• _INFORMATION SHOWN_:
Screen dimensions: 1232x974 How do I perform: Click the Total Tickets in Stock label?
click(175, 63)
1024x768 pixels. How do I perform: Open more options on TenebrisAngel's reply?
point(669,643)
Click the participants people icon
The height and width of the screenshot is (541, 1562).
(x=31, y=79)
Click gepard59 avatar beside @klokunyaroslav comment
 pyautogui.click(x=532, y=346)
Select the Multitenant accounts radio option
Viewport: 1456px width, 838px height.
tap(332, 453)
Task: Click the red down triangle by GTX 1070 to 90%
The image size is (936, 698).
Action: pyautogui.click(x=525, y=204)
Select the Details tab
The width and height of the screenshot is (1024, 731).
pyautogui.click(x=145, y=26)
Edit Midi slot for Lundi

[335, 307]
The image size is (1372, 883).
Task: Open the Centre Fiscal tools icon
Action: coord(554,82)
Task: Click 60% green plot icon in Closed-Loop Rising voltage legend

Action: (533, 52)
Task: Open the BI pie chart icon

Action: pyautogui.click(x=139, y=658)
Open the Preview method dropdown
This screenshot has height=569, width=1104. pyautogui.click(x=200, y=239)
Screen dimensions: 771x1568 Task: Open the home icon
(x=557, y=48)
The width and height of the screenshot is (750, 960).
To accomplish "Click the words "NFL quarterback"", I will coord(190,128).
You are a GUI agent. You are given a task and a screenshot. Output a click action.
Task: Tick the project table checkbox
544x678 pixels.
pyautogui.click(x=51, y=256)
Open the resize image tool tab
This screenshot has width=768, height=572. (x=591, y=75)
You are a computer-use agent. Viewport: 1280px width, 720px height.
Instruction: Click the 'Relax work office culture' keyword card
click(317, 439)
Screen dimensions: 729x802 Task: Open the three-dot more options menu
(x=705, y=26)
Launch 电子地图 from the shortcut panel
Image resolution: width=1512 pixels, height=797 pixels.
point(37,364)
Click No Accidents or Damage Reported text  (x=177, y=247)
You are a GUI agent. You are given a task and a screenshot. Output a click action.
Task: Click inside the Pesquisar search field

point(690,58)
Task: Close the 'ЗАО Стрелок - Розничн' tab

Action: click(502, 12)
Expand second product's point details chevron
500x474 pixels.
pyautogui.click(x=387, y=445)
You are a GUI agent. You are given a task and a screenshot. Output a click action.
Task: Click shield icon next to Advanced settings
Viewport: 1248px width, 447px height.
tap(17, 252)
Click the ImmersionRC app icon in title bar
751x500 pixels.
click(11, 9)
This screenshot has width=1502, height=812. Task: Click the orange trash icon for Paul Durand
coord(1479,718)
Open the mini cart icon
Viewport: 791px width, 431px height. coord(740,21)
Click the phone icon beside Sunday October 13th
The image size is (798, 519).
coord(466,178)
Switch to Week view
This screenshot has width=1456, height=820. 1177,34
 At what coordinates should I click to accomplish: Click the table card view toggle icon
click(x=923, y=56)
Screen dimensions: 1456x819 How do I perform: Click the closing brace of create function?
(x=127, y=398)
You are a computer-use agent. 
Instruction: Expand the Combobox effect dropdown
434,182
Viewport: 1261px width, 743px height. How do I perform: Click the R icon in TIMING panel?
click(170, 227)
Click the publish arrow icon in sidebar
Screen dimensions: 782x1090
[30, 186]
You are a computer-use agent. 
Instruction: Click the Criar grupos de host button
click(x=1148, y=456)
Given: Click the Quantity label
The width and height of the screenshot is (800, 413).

• _WORK ITEM_: Whatever the material above holds, copy it over exactly, line by line.

• _ANSWER SPACE_:
Screen dimensions: 1232x974 How do I perform: Click the Total Tickets in Stock label?
click(175, 63)
1024x768 pixels. How do I perform: Open more options on TenebrisAngel's reply?
point(669,643)
Click the participants people icon
The height and width of the screenshot is (541, 1562).
(x=31, y=79)
Click gepard59 avatar beside @klokunyaroslav comment
 pyautogui.click(x=532, y=346)
Select the Multitenant accounts radio option
Viewport: 1456px width, 838px height.
tap(332, 453)
Task: Click the red down triangle by GTX 1070 to 90%
The image size is (936, 698).
Action: pyautogui.click(x=525, y=204)
Select the Details tab
The width and height of the screenshot is (1024, 731).
pyautogui.click(x=145, y=26)
Edit Midi slot for Lundi

[335, 307]
The image size is (1372, 883).
Task: Open the Centre Fiscal tools icon
Action: coord(554,82)
Task: Click 60% green plot icon in Closed-Loop Rising voltage legend

Action: (533, 52)
Task: Open the BI pie chart icon

Action: pyautogui.click(x=139, y=658)
Open the Preview method dropdown
This screenshot has height=569, width=1104. pyautogui.click(x=200, y=239)
Screen dimensions: 771x1568 Task: Open the home icon
(x=557, y=48)
The width and height of the screenshot is (750, 960).
To accomplish "Click the words "NFL quarterback"", I will coord(190,128).
You are a GUI agent. You are given a task and a screenshot. Output a click action.
Task: Tick the project table checkbox
544x678 pixels.
pyautogui.click(x=51, y=256)
Open the resize image tool tab
This screenshot has width=768, height=572. (x=591, y=75)
You are a computer-use agent. Viewport: 1280px width, 720px height.
Instruction: Click the 'Relax work office culture' keyword card
click(317, 439)
Screen dimensions: 729x802 Task: Open the three-dot more options menu
(x=705, y=26)
Launch 电子地图 from the shortcut panel
Image resolution: width=1512 pixels, height=797 pixels.
point(37,364)
Click No Accidents or Damage Reported text  (x=177, y=247)
You are a GUI agent. You are given a task and a screenshot. Output a click action.
Task: Click inside the Pesquisar search field

point(690,58)
Task: Close the 'ЗАО Стрелок - Розничн' tab

Action: click(502, 12)
Expand second product's point details chevron
500x474 pixels.
pyautogui.click(x=387, y=445)
You are a GUI agent. You are given a task and a screenshot. Output a click action.
Task: Click shield icon next to Advanced settings
Viewport: 1248px width, 447px height.
tap(17, 252)
Click the ImmersionRC app icon in title bar
751x500 pixels.
click(11, 9)
This screenshot has width=1502, height=812. Task: Click the orange trash icon for Paul Durand
coord(1479,718)
Open the mini cart icon
Viewport: 791px width, 431px height. coord(740,21)
Click the phone icon beside Sunday October 13th
The image size is (798, 519).
coord(466,178)
Switch to Week view
This screenshot has width=1456, height=820. 1177,34
 At what coordinates should I click to accomplish: Click the table card view toggle icon
click(x=923, y=56)
Screen dimensions: 1456x819 How do I perform: Click the closing brace of create function?
(x=127, y=398)
You are a computer-use agent. 
Instruction: Expand the Combobox effect dropdown
434,182
Viewport: 1261px width, 743px height. How do I perform: Click the R icon in TIMING panel?
click(170, 227)
Click the publish arrow icon in sidebar
Screen dimensions: 782x1090
[30, 186]
You are a computer-use agent. 
Instruction: Click the Criar grupos de host button
click(x=1148, y=456)
Given: Click the Quantity label
The width and height of the screenshot is (800, 413).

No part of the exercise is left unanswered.